• ИНСТРУКЦИИ К РАБОТЕ:
A - Перепишите из отрывка о пути военнопленных в лагерь текст между словами "На станции, на" и "каких-то невиданных чудовищ." включительно.
B - Перечислите все места, на которых, согласно отрывку о пути военнопленных в лагерь, лежал снег.

• ПРЕДОСТАВЛЕННЫЙ ОТРЫВОК:
На станции, на железнодорожных путях и на уцелевших еще зданиях лежал снег. Дул сильный ветер, и был крепкий мороз. Немецкая охрана приказала построиться, всех нас пересчитали и повели в город.

Через разрывы сплошной облачности иногда выглядывала луна, по которой я определил, что нас ведут куда-то в восточную часть города. Сначала, по всей видимости, нас вели по центральной улице. Кругом были сплошные развалины, стояли коробки обгоревших высоких зданий. Где-то вверху на сгоревшем здании от ветра хлопал и уныло скрипел лист железа. Через некоторое время нас стала обгонять медленно движущаяся в том же направлении, куда шли и мы, колонна мотоциклов. Гитлеровские солдаты на мотоциклах сидели, закутавшись, и представляли собой каких-то невиданных чудовищ.

В конце главной улицы мы свернули направо и шли еще некоторое время куда-то на окраину города. Наконец, гитлеровские охранники нас подвели к загороженному многими рядами колючей проволоки лагерю военнопленных. Это был "Гросс лагерь кришгефанген" в Смоленске. Нас очень долго не впускали в него. Мы стояли около ворот на ветру при сильном морозе. Даже летчики и те мерзли в своих комбинезонах с меховыми воротниками, а я вообще думал, что совсем замерзну в полулетней одежде. Мою больную ногу, обутую в галошу, я совсем перестал чувствовать и думал, что уже ее отморозил.

• ИЗВЛЕЧЁННЫЕ МАТЕРИАЛЫ:
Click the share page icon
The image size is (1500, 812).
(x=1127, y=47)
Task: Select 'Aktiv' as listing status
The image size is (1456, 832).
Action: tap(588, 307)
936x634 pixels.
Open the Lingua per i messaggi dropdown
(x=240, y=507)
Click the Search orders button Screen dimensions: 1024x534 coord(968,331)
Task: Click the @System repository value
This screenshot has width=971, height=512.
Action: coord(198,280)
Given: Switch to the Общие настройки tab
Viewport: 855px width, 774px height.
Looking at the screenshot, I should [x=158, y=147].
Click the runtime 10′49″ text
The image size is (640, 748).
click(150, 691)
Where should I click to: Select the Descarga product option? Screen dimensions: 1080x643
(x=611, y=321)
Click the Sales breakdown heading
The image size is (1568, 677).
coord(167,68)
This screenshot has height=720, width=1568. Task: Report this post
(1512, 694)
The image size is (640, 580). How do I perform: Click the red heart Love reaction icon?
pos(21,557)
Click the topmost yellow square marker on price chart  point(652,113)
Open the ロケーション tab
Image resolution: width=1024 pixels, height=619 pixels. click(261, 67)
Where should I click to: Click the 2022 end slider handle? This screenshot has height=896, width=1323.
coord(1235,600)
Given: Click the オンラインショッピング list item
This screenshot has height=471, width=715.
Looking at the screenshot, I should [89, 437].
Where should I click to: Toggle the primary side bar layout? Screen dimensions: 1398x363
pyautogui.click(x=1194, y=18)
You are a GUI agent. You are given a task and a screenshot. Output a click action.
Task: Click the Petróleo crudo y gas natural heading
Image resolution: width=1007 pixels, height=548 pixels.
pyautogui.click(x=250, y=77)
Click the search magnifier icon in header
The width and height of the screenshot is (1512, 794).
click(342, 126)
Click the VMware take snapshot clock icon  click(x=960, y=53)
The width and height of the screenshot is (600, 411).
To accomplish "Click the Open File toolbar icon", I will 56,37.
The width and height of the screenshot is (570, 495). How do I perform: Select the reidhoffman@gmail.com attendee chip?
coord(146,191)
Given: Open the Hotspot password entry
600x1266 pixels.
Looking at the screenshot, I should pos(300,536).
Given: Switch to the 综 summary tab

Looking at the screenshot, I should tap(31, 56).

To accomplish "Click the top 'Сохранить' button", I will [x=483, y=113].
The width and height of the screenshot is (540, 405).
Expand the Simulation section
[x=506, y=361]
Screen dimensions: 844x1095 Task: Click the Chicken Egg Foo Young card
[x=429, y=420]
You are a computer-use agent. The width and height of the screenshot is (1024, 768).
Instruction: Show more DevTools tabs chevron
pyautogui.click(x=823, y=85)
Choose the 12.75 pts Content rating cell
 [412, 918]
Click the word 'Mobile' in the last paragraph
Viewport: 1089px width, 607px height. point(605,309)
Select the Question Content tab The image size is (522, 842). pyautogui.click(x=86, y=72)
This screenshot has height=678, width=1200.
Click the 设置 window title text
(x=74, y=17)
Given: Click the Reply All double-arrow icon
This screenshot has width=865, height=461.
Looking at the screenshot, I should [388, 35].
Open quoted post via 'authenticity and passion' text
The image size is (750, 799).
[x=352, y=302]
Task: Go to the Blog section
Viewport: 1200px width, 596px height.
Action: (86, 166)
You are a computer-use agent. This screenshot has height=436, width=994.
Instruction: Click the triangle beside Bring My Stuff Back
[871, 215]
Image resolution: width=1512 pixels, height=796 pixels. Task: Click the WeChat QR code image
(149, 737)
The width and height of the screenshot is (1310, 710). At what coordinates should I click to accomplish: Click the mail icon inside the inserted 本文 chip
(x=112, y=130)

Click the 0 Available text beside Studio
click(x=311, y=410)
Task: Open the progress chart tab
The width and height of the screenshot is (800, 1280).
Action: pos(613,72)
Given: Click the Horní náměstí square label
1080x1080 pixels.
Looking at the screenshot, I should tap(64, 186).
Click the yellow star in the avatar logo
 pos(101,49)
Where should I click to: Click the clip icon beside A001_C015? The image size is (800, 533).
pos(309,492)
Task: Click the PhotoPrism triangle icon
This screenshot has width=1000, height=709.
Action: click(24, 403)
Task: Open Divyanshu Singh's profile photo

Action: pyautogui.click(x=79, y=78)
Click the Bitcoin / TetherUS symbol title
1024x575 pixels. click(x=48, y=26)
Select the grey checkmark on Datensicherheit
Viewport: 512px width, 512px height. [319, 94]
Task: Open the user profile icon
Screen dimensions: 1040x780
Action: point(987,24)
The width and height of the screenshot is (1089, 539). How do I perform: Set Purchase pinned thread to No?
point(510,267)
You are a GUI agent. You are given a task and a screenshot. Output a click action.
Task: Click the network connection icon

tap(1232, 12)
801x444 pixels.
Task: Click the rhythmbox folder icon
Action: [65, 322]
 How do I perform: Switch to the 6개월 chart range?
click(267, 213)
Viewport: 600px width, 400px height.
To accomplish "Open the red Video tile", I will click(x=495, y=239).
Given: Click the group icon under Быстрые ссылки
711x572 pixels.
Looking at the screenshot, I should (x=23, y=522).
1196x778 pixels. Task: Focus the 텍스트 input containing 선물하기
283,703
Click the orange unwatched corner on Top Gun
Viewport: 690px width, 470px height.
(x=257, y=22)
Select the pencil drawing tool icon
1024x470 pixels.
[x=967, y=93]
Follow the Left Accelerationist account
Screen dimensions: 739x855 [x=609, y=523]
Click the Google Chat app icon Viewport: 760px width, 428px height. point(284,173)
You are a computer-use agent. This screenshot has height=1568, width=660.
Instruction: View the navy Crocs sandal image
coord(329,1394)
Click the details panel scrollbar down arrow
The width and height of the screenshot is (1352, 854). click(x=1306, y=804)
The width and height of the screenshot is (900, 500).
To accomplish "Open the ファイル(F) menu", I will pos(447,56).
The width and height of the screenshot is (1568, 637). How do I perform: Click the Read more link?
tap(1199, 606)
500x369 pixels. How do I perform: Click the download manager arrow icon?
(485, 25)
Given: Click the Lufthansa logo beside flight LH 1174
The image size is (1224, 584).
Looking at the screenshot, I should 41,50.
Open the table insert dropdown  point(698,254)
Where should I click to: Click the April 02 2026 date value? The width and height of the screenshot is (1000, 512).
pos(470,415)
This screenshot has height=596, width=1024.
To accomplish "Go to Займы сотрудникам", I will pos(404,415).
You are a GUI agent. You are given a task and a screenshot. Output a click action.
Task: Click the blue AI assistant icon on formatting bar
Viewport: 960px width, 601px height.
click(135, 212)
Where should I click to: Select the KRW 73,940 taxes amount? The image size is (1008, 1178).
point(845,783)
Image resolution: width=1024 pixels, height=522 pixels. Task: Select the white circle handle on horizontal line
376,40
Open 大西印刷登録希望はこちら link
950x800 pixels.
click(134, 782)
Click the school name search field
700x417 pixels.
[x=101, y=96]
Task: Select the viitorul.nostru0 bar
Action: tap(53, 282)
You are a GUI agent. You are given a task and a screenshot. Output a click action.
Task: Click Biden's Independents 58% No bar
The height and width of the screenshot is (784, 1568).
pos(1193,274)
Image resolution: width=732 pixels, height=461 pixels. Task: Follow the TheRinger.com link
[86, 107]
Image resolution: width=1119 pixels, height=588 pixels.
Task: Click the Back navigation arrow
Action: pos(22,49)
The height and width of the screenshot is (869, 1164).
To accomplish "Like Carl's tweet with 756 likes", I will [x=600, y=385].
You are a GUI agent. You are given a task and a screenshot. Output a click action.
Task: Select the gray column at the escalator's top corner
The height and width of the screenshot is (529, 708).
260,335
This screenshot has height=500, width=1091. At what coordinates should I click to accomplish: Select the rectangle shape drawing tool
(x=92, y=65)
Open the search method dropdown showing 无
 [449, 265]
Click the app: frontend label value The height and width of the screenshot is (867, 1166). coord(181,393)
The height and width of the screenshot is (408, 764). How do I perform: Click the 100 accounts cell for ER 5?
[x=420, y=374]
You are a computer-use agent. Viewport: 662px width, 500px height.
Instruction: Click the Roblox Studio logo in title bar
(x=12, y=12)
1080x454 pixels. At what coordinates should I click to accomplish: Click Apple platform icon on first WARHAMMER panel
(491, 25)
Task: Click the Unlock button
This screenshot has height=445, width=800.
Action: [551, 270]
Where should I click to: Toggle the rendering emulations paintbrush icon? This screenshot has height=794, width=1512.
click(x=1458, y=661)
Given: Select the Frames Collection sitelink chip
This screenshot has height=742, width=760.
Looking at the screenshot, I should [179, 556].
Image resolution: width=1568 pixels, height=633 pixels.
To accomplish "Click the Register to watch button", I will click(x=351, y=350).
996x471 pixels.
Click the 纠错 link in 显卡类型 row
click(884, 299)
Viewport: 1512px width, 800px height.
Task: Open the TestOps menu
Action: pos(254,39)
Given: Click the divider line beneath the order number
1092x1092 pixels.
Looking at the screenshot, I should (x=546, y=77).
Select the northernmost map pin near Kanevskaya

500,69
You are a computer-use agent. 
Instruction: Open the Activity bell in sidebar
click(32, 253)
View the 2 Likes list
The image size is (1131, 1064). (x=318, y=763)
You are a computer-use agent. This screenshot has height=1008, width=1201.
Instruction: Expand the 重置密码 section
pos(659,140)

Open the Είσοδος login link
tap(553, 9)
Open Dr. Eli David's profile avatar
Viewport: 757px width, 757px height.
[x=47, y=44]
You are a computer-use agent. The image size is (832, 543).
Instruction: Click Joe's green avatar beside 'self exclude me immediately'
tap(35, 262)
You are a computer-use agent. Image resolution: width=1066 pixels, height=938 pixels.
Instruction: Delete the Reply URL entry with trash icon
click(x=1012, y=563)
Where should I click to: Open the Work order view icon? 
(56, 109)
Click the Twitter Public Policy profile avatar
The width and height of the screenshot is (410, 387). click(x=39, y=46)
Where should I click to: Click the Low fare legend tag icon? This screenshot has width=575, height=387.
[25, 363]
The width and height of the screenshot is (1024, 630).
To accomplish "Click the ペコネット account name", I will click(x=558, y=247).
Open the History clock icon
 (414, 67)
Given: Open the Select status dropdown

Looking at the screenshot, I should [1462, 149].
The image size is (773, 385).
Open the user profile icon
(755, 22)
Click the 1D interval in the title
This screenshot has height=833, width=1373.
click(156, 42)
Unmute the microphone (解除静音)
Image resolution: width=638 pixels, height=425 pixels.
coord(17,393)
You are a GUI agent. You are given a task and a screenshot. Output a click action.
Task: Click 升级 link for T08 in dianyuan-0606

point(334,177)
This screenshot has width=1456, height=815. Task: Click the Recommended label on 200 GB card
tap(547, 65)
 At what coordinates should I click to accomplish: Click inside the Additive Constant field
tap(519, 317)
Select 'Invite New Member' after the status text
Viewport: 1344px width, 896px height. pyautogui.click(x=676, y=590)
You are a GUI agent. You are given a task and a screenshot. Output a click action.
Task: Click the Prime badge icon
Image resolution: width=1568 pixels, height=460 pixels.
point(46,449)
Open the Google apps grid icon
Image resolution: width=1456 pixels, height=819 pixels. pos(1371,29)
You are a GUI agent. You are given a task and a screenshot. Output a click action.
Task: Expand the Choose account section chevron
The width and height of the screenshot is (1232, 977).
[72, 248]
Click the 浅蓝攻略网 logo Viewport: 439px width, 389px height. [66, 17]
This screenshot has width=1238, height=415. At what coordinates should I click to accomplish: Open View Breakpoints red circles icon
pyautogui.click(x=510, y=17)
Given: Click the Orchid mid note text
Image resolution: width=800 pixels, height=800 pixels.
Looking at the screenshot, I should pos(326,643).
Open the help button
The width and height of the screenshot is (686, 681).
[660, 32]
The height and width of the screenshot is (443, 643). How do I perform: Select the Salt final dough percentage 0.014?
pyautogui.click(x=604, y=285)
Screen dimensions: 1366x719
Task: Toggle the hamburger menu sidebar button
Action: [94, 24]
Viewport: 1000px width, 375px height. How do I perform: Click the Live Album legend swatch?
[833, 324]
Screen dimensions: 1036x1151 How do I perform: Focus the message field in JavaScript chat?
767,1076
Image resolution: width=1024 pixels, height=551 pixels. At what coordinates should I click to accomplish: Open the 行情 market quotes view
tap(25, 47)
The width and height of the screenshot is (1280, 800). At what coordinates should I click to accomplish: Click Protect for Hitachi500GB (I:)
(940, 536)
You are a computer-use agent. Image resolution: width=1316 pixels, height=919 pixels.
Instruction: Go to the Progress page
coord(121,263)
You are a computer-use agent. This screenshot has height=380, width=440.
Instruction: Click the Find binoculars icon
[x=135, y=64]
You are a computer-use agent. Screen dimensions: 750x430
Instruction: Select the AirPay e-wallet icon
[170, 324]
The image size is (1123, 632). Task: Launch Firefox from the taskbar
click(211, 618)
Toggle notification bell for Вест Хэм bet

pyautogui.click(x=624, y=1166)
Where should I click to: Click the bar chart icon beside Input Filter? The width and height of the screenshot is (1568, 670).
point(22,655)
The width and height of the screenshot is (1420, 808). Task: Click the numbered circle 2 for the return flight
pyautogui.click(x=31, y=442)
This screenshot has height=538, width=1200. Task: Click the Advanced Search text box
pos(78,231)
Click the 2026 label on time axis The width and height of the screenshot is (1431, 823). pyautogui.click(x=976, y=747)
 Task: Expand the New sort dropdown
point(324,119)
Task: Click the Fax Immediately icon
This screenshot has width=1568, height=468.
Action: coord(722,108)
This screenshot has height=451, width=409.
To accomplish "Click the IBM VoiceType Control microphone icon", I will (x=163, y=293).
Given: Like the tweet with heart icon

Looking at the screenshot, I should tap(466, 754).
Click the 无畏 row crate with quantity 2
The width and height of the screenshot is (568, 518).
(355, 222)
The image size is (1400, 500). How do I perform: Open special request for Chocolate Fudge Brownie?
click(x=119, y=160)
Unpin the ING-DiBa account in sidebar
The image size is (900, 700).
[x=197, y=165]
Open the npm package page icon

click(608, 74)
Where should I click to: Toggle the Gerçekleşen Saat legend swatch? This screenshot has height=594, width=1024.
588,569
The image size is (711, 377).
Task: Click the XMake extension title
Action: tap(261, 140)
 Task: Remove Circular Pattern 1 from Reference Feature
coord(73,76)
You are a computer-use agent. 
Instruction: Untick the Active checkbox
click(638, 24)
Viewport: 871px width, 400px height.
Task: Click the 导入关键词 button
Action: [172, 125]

• РЕШЕНИЯ ПО ЗАДАНИЯМ:
A -
На станции, на железнодорожных путях и на уцелевших еще зданиях лежал снег. Дул сильный ветер, и был крепкий мороз. Немецкая охрана приказала построиться, всех нас пересчитали и повели в город.

Через разрывы сплошной облачности иногда выглядывала луна, по которой я определил, что нас ведут куда-то в восточную часть города. Сначала, по всей видимости, нас вели по центральной улице. Кругом были сплошные развалины, стояли коробки обгоревших высоких зданий. Где-то вверху на сгоревшем здании от ветра хлопал и уныло скрипел лист железа. Через некоторое время нас стала обгонять медленно движущаяся в том же направлении, куда шли и мы, колонна мотоциклов. Гитлеровские солдаты на мотоциклах сидели, закутавшись, и представляли собой каких-то невиданных чудовищ.

B -
- на станции
- на железнодорожных путях
- на уцелевших еще зданиях